Book Review: THE INTERN’S HANDBOOK by Shane Kuhn
This originally appeared as a starred review in Shelf Awareness for Readers and is reprinted here with permission.
Shane Kuhn’s The Intern’s Handbook may have an innocuous title, but the titular instruction manual is far from toothless. The handbook is written by John Lago for the new employees at Human Resources, Inc., a placement agency for assassins who pretend to be interns to infiltrate major corporations and eliminate targets. Lago is about to turn twenty-five, forced retirement age for HR, Inc. employees; any older and the interns would draw attention. Lago wants to pass on his knowledge and survival skills so the new recruits can avoid the “all-inclusive interrogation and torture package” at Guantanamo Bay. He does this by detailing his final assignment, which he initially worried wasn’t challenging enough to be his swan song but it turned out to be all kinds of wrong.

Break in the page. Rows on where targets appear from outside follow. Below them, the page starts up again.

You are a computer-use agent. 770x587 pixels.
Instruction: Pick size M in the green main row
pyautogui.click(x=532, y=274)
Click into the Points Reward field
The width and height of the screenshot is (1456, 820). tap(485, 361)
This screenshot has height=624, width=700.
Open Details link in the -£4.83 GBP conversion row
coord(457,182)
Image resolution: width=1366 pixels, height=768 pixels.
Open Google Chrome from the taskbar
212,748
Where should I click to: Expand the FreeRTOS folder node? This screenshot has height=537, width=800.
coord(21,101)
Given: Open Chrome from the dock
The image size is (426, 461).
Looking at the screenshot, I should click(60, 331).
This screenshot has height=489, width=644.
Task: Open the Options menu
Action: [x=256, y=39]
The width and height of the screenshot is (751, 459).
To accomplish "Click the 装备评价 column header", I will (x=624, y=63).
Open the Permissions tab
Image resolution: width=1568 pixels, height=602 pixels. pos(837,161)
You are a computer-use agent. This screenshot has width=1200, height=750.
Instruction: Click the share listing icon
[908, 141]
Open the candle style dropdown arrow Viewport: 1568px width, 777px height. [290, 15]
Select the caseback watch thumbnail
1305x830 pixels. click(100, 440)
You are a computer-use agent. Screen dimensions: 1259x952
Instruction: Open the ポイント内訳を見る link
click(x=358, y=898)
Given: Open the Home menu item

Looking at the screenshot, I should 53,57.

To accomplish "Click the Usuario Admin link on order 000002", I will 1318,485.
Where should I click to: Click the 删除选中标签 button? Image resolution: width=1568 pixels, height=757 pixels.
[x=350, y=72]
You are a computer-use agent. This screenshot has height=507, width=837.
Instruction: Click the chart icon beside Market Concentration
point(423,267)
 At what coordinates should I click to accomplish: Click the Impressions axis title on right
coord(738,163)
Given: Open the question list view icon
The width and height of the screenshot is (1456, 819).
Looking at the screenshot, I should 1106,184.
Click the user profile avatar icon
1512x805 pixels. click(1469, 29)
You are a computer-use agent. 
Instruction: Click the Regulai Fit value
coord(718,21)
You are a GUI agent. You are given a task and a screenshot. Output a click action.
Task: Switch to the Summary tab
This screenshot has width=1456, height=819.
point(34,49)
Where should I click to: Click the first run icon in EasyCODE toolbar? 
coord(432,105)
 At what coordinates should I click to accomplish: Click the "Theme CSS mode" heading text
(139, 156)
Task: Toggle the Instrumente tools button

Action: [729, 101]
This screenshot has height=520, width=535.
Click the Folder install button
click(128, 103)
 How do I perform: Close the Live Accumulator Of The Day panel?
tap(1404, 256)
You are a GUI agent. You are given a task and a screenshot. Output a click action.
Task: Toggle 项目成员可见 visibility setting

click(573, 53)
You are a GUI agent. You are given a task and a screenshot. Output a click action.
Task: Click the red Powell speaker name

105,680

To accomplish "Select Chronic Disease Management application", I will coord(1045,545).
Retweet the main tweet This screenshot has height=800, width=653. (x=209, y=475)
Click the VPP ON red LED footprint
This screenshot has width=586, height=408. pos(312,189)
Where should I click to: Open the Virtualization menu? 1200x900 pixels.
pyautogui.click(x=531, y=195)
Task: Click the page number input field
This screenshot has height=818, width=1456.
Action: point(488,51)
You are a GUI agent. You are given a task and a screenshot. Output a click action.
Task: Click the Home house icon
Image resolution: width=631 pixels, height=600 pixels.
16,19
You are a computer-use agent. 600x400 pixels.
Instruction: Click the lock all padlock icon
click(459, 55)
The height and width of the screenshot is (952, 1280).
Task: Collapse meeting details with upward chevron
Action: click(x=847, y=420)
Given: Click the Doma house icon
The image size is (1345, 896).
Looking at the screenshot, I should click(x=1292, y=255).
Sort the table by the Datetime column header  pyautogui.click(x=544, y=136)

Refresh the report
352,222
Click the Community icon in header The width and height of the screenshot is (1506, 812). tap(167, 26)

Lago is an appealing narrator, a hit man with his own code of honor about collateral damage that sometimes puts him at odds with his elusive boss, Bob, who may or may not have Lago’s best interests in mind. Fans of Duane Swierczynski’s Charlie Hardie trilogy and Josh Bazell’s Beat the Reaper should enjoy this witty but deadly thriller. The pace may induce whiplash and some of the action is way over the top, but that’s what makes the story so fun and w(h)acky. Just when Lago thinks he knows where his last job is headed, it jinks in an unexpected direction, with the biggest surprise for him and readers being how affecting the journey is.